Les actions à Helsinki ont gagné 4,34 % pour atteindre 7,88 €. Les échanges se sont poursuivis jusqu’à 18h30, heure locale.
Les commandes provenant des secteurs de l’IA et du cloud se sont élevées à 2,8 milliards d’euros, soit 6,3 fois le chiffre d’affaires trimestriel généré auprès de ces clients.
Le bénéfice d’exploitation comparable a dépassé de 15,4 % le consensus préliminaire établi par Nokia. Le bénéfice d’exploitation publié est resté négatif.
L’action Nokia Oyj HEL:NOKIA a grimpé de 4,34 % à 7,88 € à Helsinki, compensant en partie une baisse de 5,82 % enregistrée aux États-Unis mercredi.
Le prochain défi de l’entreprise est de transformer son solide carnet de commandes en ventes. Nokia prévoit qu’environ 50 % des 2,8 milliards d’euros de commandes IA et cloud généreront des revenus au cours des douze prochains mois.
Cela équivaut à environ 1,4 milliard d’euros, soit 29,1 % du chiffre d’affaires du groupe pour le T2. Les ventes liées à l’IA et au cloud ne représentent actuellement que 9,3 % de la période. Les prévisions de la demande sont solides. La conversion reste à établir.
La séance était en cours à la bourse d’Helsinki, la séance standard devant se terminer à 18h30, heure locale. La cotation américaine restait en heures avant-bourse.
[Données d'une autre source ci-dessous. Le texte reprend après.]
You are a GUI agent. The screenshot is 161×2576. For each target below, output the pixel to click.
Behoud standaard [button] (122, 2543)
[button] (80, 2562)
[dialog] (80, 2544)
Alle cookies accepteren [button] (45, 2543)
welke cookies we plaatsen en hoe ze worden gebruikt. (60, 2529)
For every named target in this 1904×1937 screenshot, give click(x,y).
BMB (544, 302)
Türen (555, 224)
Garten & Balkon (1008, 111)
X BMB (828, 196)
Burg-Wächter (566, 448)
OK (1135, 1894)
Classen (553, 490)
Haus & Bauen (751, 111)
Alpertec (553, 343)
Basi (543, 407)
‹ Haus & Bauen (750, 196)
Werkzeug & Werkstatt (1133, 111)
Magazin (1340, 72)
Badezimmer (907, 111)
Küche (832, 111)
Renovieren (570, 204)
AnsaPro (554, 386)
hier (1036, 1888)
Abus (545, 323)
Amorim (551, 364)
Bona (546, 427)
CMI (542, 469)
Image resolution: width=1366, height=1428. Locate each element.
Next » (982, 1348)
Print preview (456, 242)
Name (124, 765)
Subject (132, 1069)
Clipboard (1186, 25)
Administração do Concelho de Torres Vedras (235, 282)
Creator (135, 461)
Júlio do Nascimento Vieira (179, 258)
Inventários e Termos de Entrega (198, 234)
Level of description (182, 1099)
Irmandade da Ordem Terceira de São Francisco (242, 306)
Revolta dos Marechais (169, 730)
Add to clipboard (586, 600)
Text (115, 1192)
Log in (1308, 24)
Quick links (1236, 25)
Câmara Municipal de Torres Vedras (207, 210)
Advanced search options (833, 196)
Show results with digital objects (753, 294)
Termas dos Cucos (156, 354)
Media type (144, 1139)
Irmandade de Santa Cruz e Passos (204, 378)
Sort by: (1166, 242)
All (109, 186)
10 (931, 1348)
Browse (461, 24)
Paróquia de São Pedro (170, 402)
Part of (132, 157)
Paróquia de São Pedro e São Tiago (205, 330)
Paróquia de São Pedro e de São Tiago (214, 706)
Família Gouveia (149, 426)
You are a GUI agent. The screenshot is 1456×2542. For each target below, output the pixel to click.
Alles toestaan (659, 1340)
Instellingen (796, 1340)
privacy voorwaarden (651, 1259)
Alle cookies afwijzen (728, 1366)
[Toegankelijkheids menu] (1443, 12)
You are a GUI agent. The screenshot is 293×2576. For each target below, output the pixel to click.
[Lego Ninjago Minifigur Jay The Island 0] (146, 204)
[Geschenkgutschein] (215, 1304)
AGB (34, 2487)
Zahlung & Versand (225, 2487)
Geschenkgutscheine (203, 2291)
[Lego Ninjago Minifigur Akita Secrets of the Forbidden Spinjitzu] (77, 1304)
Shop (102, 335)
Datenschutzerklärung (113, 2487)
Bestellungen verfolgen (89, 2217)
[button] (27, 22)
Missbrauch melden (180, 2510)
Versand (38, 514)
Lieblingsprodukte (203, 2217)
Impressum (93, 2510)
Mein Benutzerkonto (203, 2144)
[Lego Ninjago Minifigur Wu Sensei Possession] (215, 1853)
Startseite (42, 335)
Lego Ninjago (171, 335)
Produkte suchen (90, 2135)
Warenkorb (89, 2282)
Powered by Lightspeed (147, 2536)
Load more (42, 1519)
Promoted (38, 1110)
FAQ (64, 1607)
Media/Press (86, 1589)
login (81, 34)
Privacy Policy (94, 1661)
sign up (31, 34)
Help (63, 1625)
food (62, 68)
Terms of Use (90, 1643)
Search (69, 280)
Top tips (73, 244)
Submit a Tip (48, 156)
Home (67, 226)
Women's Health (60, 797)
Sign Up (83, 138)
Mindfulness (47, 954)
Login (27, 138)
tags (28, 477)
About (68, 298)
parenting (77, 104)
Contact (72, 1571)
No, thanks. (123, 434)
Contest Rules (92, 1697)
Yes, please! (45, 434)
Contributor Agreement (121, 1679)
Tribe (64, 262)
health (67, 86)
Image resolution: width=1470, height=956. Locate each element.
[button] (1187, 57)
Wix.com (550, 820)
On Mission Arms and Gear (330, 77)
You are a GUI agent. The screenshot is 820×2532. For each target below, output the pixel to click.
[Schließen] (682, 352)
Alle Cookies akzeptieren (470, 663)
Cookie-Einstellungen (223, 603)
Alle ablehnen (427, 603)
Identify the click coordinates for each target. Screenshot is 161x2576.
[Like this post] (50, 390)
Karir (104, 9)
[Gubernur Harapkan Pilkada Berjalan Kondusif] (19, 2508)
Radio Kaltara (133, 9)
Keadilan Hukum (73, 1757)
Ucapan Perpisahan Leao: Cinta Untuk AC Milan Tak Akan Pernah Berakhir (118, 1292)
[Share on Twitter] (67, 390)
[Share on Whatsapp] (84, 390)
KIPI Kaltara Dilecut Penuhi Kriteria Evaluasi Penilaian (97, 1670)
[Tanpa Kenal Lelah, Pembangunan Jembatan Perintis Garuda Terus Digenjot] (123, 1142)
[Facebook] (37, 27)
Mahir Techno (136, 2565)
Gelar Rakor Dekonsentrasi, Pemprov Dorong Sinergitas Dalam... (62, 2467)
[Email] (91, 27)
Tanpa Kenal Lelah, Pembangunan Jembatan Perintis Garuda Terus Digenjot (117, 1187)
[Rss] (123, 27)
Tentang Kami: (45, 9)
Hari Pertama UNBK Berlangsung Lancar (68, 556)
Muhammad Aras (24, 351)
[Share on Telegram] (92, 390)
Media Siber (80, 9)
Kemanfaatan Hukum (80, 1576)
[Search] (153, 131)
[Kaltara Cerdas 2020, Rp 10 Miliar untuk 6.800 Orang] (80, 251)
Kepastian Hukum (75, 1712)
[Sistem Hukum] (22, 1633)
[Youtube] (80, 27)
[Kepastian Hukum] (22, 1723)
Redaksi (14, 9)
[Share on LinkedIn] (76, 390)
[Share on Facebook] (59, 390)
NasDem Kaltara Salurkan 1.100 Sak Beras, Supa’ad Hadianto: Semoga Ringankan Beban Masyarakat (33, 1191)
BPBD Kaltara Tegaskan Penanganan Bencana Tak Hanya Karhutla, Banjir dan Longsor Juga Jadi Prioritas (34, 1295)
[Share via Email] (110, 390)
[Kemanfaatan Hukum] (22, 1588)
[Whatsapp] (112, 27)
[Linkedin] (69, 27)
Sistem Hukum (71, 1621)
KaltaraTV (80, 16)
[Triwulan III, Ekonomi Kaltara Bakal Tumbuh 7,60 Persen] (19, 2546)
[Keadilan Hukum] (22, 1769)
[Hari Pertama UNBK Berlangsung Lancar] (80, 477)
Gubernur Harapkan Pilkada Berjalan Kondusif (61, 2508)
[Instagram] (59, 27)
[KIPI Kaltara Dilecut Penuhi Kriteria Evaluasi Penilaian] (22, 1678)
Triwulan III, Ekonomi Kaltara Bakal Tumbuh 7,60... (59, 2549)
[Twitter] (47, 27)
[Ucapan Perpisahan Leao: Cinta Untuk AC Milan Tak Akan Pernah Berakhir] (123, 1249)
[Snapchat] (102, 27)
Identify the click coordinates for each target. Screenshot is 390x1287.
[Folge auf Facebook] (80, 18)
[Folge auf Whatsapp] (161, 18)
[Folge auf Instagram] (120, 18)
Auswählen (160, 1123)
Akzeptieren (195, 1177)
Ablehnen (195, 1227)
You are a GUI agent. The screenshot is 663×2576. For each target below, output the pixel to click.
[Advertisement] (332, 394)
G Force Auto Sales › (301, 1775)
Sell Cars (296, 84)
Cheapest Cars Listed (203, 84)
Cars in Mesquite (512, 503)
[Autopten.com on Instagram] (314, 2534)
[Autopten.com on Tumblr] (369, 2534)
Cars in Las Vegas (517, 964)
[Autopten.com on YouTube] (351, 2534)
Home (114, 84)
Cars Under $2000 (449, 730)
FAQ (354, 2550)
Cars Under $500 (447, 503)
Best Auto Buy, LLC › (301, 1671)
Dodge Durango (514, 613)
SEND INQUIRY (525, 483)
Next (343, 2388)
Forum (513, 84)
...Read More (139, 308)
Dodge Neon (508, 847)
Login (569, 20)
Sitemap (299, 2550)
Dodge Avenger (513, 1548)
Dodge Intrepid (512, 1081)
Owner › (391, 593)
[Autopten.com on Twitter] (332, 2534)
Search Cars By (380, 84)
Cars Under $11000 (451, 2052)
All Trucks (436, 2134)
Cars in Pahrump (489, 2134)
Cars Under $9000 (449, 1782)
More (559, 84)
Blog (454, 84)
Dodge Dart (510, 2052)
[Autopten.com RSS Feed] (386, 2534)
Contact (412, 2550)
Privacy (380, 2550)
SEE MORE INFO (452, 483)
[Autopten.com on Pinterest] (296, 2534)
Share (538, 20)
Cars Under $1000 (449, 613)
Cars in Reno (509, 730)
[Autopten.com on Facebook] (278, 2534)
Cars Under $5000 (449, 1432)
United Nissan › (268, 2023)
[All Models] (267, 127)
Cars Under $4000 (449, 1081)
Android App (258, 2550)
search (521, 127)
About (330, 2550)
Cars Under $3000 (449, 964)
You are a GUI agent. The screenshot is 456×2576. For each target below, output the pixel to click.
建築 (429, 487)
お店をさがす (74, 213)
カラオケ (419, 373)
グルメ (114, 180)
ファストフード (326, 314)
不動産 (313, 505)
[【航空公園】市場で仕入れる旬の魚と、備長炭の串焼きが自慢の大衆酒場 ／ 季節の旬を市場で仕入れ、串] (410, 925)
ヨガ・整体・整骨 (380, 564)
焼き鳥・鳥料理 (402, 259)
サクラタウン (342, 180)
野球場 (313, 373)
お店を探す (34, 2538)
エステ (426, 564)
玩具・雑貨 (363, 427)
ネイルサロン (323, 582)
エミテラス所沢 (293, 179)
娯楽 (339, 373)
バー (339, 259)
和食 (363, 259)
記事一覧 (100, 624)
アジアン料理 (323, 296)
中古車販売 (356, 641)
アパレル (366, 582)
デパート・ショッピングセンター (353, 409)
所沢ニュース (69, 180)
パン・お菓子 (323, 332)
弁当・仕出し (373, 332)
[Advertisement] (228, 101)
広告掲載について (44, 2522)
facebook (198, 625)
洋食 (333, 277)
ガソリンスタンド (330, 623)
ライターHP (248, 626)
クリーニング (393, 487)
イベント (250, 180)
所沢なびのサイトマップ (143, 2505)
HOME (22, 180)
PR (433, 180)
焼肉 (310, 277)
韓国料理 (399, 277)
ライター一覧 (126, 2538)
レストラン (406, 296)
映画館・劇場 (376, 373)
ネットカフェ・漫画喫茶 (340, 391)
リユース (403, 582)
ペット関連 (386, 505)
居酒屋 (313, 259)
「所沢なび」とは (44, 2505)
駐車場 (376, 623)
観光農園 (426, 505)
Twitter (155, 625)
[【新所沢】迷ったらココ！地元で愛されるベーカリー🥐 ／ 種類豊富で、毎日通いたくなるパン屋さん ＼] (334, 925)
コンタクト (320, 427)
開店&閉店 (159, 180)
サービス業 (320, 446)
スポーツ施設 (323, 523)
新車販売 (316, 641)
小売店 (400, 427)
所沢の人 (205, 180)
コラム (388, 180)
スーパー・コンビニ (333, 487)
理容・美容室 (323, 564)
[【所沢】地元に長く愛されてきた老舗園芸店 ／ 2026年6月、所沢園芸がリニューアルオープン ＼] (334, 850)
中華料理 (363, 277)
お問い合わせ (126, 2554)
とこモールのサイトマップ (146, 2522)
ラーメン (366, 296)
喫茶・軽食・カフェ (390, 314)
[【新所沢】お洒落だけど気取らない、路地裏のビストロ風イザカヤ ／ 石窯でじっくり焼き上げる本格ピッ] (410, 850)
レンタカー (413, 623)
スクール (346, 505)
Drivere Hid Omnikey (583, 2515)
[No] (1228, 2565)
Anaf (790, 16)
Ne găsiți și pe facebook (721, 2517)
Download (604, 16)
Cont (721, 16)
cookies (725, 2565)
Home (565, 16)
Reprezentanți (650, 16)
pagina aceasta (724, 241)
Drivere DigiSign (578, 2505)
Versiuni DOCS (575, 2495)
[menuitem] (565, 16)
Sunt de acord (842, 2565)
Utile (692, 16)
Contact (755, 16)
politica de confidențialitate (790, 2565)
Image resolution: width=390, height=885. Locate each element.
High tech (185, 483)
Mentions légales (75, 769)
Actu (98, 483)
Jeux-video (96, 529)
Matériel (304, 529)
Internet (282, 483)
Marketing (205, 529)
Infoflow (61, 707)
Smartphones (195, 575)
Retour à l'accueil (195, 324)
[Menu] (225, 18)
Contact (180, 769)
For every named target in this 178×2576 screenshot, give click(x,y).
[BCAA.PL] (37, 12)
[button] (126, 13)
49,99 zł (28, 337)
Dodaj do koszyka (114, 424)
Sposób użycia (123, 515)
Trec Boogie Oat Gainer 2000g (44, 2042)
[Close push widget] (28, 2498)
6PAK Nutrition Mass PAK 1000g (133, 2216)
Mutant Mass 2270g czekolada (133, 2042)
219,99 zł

Les déclarations des dirigeants du 29 juillet ont révélé l’acquisition de 73 427 actions à un prix de 7,8402 €, soit environ 576 000 € au total. Aucune mise à jour opérationnelle n’était incluse dans les déclarations.
Indicateur T2
Réel
Estimation du consensus préliminaire
Écart
Chiffre d’affaires net
4 815 millions d’euros
4 822 millions d’euros
-0,1 %
Bénéfice d’exploitation comparable
434 millions d’euros
376 millions d’euros
+15,4 %
BPA dilué comparable
0,07 €
0,05 €
+40,0 %
La synthèse préliminaire des analystes de Nokia du 16 juillet fournit les chiffres du consensus. Les ventes publiées correspondent aux estimations, mais le bénéfice ajusté diverge.
Le bénéfice d’exploitation ajusté a augmenté de 18 % par rapport à la même période l’an dernier, dépassant la prévision préliminaire de 15,4 %. Le BPA dilué a dépassé les attentes de 40 %.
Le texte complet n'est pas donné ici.